Sandy arrived, and on the ride I learned she was a sweet lady who got into trail angeling on a a fluke when she randomly offered a hiker a ride in 2019 and learned all about the life. She had a log she asks hikers to fill out, and when I flipped through it, I recognized Tague (I believe I put Teg in my earlier journals, spelled incorrectly) and B’Shert–the last entry from 2 weeks ago. I haven’t seen her since Washington!
Sandy dropped me at the trailhead and off I went, mildly regretting that I had switched my normal hiking shirt for a base layer since I was sweating already.
The faded blues, yellows and reds of the desert were an interesting change from the Sierra, as were the wide open skies.

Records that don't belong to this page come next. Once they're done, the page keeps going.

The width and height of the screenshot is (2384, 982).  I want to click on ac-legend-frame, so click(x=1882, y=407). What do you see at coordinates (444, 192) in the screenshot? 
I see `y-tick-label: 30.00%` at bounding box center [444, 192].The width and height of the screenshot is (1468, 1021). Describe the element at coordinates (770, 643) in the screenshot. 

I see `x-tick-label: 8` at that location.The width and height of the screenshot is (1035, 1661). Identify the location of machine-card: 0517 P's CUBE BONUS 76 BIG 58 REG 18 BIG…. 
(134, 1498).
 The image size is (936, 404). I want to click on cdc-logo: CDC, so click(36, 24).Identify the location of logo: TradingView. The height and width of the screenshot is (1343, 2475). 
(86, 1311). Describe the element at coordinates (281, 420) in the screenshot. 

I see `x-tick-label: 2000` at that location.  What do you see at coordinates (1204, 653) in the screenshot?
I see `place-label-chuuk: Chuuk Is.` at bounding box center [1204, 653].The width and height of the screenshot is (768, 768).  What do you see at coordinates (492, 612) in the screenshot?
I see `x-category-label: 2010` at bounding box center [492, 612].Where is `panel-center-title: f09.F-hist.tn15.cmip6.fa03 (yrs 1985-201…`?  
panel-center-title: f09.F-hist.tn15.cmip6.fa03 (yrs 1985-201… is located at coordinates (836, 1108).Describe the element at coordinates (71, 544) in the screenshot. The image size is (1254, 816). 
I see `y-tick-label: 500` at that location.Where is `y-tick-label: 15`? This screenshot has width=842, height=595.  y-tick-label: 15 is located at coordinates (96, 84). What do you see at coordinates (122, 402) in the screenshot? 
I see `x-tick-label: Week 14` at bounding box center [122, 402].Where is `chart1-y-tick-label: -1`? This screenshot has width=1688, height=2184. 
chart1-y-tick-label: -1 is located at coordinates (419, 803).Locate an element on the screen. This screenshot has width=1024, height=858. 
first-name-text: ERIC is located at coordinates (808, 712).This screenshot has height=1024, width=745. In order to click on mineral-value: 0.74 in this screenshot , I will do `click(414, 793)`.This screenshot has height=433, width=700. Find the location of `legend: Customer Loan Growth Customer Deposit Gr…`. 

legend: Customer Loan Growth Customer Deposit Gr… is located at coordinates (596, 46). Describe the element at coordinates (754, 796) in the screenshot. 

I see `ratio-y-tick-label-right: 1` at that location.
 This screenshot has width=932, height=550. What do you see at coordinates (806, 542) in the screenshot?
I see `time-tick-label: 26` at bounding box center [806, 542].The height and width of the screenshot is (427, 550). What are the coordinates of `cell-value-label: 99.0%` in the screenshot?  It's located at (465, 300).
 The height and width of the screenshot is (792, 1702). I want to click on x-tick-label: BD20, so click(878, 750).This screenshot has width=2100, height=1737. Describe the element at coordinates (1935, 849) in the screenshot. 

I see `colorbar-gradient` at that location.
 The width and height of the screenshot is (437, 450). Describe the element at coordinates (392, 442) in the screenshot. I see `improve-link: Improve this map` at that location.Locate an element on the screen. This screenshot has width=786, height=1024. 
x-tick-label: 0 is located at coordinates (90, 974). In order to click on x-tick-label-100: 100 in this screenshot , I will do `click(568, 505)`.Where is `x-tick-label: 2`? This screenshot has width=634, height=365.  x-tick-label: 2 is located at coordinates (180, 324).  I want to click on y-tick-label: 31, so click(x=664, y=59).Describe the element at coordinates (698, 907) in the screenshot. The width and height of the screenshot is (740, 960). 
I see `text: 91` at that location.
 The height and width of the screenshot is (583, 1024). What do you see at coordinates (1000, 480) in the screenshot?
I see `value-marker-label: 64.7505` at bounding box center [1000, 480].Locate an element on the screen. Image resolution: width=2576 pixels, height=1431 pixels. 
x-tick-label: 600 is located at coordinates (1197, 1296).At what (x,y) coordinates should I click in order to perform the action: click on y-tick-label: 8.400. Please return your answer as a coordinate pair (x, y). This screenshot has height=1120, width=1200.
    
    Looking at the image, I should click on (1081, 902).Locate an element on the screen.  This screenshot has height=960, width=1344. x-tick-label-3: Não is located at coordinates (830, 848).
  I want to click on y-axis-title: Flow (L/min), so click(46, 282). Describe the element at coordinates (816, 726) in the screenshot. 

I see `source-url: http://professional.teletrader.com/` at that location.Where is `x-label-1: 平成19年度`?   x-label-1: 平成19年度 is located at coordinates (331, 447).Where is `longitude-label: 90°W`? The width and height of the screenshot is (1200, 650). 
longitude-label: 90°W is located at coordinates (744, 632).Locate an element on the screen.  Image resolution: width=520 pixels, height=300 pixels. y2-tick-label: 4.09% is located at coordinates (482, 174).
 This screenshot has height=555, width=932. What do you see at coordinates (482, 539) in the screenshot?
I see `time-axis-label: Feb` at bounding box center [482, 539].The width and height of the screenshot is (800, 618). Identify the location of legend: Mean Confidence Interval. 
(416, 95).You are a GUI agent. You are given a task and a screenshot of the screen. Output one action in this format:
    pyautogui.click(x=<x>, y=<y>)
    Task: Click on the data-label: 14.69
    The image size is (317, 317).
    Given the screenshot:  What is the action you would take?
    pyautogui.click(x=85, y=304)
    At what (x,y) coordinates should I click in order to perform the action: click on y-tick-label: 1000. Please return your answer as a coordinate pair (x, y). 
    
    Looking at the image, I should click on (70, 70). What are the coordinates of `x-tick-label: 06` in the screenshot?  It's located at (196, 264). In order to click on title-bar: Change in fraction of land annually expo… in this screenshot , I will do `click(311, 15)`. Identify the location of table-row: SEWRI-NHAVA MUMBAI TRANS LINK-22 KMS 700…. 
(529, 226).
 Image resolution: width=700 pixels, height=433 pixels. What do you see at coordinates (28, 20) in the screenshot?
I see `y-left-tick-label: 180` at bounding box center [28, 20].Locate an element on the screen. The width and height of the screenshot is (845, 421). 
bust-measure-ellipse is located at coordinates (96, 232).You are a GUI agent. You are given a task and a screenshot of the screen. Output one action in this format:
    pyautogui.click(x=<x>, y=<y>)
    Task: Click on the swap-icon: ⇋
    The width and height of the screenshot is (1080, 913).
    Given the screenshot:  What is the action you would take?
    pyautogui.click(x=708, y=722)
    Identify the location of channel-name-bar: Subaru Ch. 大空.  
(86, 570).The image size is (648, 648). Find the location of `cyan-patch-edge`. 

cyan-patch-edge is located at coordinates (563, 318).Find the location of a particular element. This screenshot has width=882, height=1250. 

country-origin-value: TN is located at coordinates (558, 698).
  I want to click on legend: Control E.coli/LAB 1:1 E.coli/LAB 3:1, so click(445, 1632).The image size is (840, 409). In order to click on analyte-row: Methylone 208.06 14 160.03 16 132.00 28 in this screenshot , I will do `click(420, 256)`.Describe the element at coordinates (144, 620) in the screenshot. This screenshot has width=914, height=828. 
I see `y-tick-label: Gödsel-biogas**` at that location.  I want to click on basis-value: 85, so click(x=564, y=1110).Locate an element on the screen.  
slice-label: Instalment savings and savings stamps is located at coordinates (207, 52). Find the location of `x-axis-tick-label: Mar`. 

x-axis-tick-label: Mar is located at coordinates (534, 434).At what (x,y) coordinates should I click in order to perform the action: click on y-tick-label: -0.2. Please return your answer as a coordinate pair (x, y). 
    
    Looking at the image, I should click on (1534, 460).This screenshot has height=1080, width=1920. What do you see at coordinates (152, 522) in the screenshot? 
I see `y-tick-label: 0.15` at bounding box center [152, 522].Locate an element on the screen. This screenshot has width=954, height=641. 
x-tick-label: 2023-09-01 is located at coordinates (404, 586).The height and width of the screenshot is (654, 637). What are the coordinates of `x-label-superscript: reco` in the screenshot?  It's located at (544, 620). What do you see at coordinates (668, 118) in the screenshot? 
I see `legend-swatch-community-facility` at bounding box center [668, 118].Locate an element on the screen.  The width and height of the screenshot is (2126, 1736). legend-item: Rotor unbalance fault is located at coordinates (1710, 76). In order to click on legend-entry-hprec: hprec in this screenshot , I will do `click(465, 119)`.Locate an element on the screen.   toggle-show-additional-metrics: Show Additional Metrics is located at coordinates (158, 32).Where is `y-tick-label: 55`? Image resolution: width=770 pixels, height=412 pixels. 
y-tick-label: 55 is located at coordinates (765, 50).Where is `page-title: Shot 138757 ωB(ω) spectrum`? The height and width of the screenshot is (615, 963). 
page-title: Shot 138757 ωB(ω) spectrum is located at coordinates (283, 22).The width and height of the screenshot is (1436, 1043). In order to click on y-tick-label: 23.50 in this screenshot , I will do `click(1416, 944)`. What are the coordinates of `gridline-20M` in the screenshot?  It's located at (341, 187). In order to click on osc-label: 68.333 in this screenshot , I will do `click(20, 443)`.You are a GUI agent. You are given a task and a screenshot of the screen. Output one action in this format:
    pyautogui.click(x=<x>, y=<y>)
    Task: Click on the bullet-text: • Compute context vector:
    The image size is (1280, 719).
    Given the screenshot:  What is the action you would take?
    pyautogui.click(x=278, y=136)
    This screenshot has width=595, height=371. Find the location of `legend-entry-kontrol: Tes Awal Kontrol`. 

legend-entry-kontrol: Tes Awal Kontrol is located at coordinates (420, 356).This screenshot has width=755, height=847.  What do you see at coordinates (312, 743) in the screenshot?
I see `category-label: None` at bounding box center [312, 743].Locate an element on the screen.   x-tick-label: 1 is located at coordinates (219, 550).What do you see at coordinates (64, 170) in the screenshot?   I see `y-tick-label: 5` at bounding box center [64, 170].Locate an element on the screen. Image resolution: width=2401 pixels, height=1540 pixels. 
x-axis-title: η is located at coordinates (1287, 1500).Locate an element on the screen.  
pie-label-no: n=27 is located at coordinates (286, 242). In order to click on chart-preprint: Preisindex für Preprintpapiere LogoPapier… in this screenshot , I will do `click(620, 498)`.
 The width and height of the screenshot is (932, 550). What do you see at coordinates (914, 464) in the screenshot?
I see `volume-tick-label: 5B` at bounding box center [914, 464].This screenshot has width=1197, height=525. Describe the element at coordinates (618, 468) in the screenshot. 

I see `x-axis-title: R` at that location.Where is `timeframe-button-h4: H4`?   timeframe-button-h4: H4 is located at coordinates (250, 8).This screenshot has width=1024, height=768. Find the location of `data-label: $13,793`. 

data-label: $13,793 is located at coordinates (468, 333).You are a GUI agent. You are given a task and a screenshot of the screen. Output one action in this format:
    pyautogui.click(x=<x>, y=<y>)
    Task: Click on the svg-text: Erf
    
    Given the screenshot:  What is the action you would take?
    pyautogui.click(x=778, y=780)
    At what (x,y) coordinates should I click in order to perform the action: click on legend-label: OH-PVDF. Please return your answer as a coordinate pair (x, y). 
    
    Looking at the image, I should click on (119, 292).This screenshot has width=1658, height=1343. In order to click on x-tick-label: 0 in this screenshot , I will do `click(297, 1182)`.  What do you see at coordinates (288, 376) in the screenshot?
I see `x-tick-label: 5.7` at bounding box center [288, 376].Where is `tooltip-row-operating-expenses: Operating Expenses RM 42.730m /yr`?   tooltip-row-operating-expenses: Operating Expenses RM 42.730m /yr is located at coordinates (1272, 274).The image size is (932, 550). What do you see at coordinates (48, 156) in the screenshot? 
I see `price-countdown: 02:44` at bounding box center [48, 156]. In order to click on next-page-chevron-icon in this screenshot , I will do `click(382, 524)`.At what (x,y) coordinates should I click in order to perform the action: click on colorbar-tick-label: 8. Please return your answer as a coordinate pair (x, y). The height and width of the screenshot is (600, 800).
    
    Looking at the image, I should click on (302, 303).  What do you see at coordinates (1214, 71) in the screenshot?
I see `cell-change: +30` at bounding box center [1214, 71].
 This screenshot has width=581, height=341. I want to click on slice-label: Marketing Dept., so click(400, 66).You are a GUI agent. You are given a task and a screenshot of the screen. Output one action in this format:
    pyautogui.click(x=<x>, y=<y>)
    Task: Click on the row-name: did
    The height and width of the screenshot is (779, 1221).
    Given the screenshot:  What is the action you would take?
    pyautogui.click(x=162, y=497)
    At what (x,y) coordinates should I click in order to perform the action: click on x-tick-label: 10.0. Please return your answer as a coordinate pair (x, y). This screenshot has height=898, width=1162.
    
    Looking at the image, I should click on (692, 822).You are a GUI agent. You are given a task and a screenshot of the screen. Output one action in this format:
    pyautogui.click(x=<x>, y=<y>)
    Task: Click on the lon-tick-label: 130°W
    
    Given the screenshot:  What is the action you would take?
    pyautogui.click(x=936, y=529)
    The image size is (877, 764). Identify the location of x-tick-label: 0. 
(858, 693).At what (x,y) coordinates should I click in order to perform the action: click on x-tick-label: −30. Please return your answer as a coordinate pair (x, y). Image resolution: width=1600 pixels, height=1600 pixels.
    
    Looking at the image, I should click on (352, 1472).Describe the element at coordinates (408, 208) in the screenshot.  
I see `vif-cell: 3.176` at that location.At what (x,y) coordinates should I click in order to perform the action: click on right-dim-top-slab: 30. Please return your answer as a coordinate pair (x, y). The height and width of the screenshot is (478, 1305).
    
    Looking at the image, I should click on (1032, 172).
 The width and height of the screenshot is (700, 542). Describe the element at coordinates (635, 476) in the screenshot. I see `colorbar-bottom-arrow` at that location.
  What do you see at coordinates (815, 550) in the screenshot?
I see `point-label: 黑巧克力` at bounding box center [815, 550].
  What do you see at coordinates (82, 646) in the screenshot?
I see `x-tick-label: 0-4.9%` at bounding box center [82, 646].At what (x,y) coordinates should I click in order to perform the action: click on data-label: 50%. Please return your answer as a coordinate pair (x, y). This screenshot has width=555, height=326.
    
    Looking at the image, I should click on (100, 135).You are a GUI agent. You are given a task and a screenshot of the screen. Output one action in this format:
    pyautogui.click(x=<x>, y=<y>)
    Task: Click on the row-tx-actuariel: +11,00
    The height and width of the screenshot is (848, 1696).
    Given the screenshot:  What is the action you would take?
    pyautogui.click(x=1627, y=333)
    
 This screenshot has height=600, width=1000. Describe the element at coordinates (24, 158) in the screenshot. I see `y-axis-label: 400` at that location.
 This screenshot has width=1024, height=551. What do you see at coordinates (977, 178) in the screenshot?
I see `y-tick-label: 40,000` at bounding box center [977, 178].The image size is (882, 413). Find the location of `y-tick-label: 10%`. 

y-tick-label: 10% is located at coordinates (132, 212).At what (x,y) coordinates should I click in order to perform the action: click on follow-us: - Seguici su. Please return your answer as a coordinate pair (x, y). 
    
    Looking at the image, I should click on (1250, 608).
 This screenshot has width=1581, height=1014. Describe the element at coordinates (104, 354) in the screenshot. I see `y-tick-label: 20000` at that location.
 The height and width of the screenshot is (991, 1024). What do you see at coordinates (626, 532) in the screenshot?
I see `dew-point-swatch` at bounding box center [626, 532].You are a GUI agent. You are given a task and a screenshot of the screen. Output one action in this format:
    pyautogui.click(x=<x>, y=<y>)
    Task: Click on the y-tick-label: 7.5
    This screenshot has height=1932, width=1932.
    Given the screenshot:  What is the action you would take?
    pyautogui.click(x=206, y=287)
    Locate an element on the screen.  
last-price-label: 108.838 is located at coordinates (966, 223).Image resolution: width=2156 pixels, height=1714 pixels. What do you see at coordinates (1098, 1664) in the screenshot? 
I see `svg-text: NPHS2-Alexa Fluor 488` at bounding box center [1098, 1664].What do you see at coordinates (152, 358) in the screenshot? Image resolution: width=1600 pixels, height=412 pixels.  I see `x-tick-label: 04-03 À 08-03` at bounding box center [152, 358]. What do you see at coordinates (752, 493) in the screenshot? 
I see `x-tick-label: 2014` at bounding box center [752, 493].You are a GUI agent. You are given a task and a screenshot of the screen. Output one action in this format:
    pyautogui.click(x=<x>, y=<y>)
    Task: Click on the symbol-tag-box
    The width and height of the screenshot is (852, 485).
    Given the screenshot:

The ground was surprisingly damp, from the rain storm presumably, and so were the mosses on trees and there were even puddles on rocks.
For the most part I was hiking through chaparral shrubs, but in shaded valleys there were oaks and pines.
I was really enjoying all of the lower altitude plants that I hadn’t see up in the Sierra, nor in WA & OR earlier in the year.
As well as the desert natives, like the Joshua Tree.
I was also enjoying the remnants of fall that were still apparent in the colors of the leaves and the pine cones scattering the ground.
In some of the areas that weren’t getting sun this late in the year, frost and ice crystals had formed on the ground and fallen trees.
There were even areas with snow! But only little patches here and there.
I decided not to listen to an audio book or music today, and instead was immersed in my thoughts as I had been for the majority of the first 2 months I hiked in Washington and Oregon earlier in the summer.
It’s hard to describe, but it was interesting to have thoughts again, and to really let my brain just think about whatever it wanted to think about without any distraction. Earlier in the year, I didn’t even bring earbuds and I was hiking alone, so all I could do for that first section was think, but after awhile I sort of ran out of things to think about, and that’s when I decided to get the earbuds and have had them ever since.
The trail popped out into a dirt road right around sunset, so I followed that for a mile or two, skirting puddles and almost falling in once or twice because the mud was so slick and the road was overgrown with dense shrubs.
Sunset lasted forever, with so many color changes.
I ended up pouring 2L of water out, because I really didn’t need that much to get to the first water cache the next day and my feet and back were already killing me. Right after I turned off the road again, two trucks with bright colorful lights drove by. I’m kind of glad I wasn’t on the road when they came through after dark. I wonder if they were the ones leaving so much trash everywhere?
After that the trail sunk into the trees which are always more eerie at night because you can’t see the sky. At some point I realized I had a blister forming on my left heel, but I decided not to deal with it until the morning.
I was nice and toasty in my baselayer hiking shirt and R2 midlayer, but it got colder once I got to camp. I took awhile to fall asleep since my sleeping bag alone wasn’t nearly as cozy as my nested bag and quilt had been before I made the (bad) decision to send the quilt home.